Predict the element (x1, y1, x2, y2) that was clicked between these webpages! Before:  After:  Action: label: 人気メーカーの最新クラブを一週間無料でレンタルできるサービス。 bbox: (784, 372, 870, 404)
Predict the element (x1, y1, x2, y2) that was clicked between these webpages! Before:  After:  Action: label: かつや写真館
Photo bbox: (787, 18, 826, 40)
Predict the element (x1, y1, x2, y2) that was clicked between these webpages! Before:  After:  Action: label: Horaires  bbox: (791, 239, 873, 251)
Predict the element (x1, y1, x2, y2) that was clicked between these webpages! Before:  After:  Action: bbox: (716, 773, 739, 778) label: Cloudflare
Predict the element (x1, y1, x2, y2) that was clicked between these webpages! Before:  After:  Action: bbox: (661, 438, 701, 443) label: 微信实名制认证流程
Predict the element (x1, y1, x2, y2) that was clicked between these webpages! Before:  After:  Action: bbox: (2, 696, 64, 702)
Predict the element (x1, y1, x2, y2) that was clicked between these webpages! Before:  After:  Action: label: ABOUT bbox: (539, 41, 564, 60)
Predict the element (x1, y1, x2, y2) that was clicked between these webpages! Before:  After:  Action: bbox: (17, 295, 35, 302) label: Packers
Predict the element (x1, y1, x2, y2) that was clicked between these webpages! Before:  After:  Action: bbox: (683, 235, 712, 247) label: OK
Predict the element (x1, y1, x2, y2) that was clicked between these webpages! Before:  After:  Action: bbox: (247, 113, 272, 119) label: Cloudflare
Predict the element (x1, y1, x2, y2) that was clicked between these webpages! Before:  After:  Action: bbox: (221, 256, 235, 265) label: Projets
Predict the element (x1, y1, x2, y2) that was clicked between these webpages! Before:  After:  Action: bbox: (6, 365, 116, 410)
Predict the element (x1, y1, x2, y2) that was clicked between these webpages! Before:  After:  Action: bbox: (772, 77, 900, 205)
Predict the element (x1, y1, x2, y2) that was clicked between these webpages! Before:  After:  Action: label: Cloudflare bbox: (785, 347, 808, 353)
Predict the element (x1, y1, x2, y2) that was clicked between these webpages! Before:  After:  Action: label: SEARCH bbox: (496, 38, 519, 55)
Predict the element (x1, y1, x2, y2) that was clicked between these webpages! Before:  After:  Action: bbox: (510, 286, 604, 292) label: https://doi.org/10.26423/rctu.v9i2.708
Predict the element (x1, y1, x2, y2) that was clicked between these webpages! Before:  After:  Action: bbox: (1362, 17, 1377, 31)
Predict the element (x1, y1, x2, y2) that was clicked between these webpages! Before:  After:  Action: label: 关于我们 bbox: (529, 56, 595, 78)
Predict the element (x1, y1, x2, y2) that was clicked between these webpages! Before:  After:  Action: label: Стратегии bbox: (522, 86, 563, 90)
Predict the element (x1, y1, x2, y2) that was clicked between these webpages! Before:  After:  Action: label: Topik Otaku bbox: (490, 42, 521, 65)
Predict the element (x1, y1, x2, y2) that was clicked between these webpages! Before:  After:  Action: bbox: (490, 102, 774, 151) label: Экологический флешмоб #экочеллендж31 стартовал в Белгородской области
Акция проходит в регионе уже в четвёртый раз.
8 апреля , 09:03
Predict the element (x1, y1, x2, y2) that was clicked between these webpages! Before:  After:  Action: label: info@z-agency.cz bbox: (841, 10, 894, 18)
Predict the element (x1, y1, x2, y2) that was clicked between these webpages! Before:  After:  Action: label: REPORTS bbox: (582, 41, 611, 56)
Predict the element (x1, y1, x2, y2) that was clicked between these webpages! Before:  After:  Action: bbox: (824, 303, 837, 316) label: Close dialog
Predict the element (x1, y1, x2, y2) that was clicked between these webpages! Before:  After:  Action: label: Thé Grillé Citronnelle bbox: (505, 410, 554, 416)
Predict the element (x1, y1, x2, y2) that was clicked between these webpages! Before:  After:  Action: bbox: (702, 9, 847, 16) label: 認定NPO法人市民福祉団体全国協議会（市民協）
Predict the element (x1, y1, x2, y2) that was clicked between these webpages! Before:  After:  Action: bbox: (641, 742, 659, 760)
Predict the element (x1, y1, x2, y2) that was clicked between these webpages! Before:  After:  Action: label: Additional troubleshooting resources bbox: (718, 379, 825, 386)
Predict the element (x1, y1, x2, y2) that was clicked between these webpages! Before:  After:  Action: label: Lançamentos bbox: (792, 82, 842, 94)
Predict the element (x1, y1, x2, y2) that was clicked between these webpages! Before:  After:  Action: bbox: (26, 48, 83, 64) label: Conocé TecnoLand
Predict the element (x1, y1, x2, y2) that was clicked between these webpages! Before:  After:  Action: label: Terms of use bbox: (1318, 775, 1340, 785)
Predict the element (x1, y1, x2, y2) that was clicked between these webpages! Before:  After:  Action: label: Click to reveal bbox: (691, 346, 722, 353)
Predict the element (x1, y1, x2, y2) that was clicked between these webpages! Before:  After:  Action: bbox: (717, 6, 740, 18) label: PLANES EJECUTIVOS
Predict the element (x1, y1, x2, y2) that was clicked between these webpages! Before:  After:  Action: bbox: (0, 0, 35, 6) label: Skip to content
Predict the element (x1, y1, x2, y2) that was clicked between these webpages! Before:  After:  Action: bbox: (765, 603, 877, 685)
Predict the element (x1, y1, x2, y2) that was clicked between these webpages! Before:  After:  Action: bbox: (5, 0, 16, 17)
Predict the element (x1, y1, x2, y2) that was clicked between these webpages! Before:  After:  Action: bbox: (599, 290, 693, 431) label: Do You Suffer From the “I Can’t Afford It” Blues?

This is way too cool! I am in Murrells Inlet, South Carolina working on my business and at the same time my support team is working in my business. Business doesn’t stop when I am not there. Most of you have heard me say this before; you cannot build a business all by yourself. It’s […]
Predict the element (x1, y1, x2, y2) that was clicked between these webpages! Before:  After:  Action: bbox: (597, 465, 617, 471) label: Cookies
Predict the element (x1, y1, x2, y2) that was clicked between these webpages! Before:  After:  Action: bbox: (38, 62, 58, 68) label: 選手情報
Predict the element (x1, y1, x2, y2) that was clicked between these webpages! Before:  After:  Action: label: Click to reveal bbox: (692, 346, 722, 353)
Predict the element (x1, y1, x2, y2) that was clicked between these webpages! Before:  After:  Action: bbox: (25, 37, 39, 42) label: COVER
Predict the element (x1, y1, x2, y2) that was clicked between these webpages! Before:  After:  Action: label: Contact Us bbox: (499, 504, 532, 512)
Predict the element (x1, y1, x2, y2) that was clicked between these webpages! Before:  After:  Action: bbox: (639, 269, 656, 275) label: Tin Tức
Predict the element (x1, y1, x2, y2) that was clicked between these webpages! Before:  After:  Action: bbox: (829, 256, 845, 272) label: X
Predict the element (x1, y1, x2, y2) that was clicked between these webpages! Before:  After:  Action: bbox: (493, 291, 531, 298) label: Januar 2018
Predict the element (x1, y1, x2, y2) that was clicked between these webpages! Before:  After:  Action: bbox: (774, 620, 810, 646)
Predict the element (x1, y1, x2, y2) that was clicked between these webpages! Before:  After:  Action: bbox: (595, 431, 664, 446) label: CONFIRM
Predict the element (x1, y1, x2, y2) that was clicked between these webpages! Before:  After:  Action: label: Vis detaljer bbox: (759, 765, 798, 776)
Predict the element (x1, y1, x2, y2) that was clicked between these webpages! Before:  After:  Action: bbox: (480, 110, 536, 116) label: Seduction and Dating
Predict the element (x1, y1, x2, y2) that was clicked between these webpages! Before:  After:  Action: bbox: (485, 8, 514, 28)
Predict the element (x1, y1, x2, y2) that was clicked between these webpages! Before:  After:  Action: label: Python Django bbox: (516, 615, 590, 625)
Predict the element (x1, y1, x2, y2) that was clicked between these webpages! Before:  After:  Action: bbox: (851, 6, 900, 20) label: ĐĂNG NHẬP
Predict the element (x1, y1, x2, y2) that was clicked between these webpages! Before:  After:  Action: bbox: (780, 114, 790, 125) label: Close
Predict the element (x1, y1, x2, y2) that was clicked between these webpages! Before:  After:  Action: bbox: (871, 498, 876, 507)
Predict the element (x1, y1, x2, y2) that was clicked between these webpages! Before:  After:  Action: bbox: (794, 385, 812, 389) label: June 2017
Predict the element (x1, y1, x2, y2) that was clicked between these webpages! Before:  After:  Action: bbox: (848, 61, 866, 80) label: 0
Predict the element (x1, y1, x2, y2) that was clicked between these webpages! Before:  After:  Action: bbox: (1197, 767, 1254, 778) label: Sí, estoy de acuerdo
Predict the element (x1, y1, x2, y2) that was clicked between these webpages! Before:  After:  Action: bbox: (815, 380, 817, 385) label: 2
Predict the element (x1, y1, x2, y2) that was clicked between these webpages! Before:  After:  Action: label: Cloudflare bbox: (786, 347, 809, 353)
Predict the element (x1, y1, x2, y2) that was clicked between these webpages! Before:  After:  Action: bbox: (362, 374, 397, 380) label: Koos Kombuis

....................

### [What this task involves]
In the records from the line with "Action: label: かつや写真館" up to and including the line with "443) label: 微信实名制认证流程", swap "webpages" for "web pages" and give those lines again with nothing else changed.

### [Output below]
Predict the element (x1, y1, x2, y2) that was clicked between these web pages! Before:  After:  Action: label: かつや写真館
Photo bbox: (787, 18, 826, 40)
Predict the element (x1, y1, x2, y2) that was clicked between these web pages! Before:  After:  Action: label: Horaires  bbox: (791, 239, 873, 251)
Predict the element (x1, y1, x2, y2) that was clicked between these web pages! Before:  After:  Action: bbox: (716, 773, 739, 778) label: Cloudflare
Predict the element (x1, y1, x2, y2) that was clicked between these web pages! Before:  After:  Action: bbox: (661, 438, 701, 443) label: 微信实名制认证流程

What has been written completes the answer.